Core commitments to children in complex emergencies
Education is just one part, however, of UNICEF’s now well-established and comprehensive plan for responding to children in emergency situations, which was codified as a set of ‘core commitments’ in 2004. In the short term – the first six to eight weeks – the plan calls for several critical actions. These include
a rapid assessment of the situation of children and women; measles vaccination, vitamin A, essential drugs and nutritional supplements; child and maternal feeding and nutritional monitoring; safe drinking water, sanitation and hygiene; assistance to prevent families being separated; and schooling and other learning opportunities.

UNICEF was among the first to respond to the Indian Ocean tsunami that struck in late 2004, working with partners to provide comprehensive assistance to countries affected by the disaster. The agency provided support to help rebuild and restore of the educational, water and sanitation systems and worked to protect affected children from exploitation, trafficking and abuse
and to reunite separated children with their families.

Unite for Children, Unite against AIDS
In the longer term, these core commitments also include organizing child protection and preventing HIV/AIDS and AIDS, which figures more prominently in 21st century UNICEF programmes than ever before. All UNICEF country offices, for example, are now engaged in HIV/AIDS-related programming, advocacy or interventions, and in 2005 the organization launched a major campaign – Unite for Children. Unite against AIDS.

Accelerated Child Survival and Development Strategy
Child survival and development remain central to UNICEF’s work
Notwithstanding its increased emphasis on child protection, education and HIV/AIDS, child survival and development remains central to UNICEF’s mission, and is at the forefront of its new Medium-Term Strategic Plan for 2006–2009. UNICEF is now the world’s largest supplier of anti-malarial mosquito nets.
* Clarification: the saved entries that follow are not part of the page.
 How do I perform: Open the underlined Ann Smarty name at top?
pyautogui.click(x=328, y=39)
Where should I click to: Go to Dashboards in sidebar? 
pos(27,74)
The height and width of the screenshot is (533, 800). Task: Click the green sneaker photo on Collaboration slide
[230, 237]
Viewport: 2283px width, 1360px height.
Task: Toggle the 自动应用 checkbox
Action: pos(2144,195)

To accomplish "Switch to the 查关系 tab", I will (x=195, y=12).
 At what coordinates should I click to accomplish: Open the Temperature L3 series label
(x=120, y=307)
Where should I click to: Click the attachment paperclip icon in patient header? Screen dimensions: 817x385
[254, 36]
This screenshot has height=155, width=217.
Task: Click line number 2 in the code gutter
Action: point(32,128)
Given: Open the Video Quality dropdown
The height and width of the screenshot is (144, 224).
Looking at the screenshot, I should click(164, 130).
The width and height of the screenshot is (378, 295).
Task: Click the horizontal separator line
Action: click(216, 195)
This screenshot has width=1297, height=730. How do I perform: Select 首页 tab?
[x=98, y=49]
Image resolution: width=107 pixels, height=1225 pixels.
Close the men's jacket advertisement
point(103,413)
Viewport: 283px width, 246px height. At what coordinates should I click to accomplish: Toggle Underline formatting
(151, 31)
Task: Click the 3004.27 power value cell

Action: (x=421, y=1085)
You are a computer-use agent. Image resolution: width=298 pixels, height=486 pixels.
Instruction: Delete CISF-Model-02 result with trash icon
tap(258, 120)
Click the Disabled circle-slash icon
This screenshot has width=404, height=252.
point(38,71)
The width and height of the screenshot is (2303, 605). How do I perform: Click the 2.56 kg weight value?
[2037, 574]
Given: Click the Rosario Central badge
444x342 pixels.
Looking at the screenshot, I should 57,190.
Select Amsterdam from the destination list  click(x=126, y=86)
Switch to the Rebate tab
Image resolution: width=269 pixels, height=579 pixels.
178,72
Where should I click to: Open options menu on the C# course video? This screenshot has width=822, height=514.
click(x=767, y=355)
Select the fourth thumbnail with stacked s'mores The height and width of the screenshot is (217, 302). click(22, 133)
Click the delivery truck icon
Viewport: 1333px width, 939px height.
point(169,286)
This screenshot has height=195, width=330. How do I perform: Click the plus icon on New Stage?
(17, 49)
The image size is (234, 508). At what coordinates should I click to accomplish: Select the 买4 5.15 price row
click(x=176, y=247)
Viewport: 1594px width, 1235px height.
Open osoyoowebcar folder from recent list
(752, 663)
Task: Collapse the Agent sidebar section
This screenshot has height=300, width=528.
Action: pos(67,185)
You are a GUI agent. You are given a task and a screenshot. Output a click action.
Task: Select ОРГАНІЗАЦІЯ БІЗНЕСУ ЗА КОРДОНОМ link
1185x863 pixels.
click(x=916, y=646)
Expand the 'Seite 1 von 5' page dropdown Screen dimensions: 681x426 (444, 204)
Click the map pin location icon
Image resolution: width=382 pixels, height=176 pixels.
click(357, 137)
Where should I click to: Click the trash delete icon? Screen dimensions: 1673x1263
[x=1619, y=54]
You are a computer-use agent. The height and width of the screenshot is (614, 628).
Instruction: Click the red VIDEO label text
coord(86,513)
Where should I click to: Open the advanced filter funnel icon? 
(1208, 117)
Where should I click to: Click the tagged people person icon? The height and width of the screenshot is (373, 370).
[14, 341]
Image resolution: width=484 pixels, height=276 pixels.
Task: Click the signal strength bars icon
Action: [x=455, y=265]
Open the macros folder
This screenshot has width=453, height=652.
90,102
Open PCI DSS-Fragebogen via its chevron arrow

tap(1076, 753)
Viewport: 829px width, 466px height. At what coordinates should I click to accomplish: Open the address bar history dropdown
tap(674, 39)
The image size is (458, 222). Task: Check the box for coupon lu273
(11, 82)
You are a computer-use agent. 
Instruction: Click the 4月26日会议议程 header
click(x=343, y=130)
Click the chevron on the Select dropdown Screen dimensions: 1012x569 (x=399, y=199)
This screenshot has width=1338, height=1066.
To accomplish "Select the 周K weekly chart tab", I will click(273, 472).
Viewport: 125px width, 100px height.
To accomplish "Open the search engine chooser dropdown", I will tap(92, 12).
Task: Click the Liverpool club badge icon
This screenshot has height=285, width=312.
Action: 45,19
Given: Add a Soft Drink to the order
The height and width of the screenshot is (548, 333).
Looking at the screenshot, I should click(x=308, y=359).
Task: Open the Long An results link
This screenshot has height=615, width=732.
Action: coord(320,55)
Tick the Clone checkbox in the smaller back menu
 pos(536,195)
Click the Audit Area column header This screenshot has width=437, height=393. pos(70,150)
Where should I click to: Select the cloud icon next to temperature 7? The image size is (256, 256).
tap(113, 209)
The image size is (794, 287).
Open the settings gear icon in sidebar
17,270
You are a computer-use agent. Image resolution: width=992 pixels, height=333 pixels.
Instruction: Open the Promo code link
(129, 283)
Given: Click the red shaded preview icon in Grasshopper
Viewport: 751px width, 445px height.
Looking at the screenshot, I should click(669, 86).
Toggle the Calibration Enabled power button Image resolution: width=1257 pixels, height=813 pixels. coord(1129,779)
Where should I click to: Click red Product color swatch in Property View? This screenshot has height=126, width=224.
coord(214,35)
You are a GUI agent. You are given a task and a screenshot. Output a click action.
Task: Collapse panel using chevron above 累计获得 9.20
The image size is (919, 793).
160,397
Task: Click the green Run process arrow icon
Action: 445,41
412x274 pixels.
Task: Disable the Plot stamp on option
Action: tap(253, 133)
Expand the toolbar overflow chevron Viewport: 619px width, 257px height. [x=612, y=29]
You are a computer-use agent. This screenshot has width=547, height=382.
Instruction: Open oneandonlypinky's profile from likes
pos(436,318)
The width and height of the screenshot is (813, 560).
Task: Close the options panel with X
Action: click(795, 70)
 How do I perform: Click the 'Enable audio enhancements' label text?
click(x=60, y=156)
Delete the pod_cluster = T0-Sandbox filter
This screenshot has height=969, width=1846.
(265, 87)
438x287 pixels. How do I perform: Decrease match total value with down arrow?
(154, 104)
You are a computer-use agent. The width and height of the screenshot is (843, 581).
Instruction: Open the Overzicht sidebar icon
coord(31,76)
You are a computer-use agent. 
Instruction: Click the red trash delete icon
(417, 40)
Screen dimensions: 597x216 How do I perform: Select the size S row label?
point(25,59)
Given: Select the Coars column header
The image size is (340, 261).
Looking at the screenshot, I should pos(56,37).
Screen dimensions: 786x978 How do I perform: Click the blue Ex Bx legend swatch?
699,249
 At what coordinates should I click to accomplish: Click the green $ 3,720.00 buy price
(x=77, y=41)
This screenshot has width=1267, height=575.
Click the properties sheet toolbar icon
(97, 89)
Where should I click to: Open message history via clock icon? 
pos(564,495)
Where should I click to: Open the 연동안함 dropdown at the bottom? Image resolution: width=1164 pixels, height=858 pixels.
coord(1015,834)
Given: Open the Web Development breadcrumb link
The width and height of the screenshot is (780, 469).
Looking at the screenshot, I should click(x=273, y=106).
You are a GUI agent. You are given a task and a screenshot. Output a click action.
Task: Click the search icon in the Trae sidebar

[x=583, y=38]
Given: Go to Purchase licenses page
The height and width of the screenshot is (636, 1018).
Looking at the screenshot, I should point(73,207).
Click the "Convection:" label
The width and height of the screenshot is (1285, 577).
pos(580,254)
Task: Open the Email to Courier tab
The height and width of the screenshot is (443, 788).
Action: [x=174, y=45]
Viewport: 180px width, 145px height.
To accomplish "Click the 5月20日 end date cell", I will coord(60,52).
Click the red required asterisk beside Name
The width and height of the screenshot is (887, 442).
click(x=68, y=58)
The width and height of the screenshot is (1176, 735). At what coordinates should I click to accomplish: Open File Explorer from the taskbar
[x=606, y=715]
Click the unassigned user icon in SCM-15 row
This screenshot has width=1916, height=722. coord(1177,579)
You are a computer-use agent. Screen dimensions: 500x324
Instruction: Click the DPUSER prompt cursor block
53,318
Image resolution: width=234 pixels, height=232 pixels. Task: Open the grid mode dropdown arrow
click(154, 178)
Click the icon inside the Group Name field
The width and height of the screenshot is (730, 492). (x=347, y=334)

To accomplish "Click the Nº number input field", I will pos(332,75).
As part of its Immunization Plus approach – which exploits the opportunity of
immunization to deliver other life-saving services – UNICEF has integrated the delivery of insecticide treated nets with routine vaccination and antenatal care visits. Since 2002 this integrated approach to children’s and women’s health has been known as the Accelerated Child Survival and Development Strategy.

National Committees
A feature that makes UNICEF unique in the UN system is its current network of 37 National Committees, which has staunchly supported and promoted the organization’s work to improve children’s lives. The US Committee, created in 1947, was the first of these. As European countries recovered from the devastation of World War II, National Committees were formed in Belgium, Germany, Scandinavian countries, Italy, the Netherlands and the United Kingdom, among others. Today, there are National Committees throughout Europe as well as in Australia, Hong Kong, Israel, Japan, New Zealand and Korea.

Each committee has its own structure: some are totally independent of their governments; others are virtually sub-departments of the Ministry of Foreign Affairs. During their first years of operation, the National Committees concentrated most of their efforts on selling Christmas cards and creating networks of volunteer support groups. Later, they became deeply involved in larger drives, such as the highly successful 1959 Freedom from Hunger campaign and the famous Trick-or-Treat for UNICEF campaign. More recently, the Committees have continued to evolve and diversify. They were crucial in persuading governments to ratify the Convention on the Rights of the Child, led the movement against anti-personnel land mines and, most recently, coordinated the October 2005 launch of the Global Campaign on Children and AIDS.

The financial contribution of the Committees remains crucial. By 2005, they contributed 37 per cent of UNICEF’s overall income.The National Committees are committed, indefatigable partners in the fight to ensure the rights of all children. Their efforts reach the hearts and minds of millions, inspiring them to volunteer their time and money to help UNICEF fulfil its mission.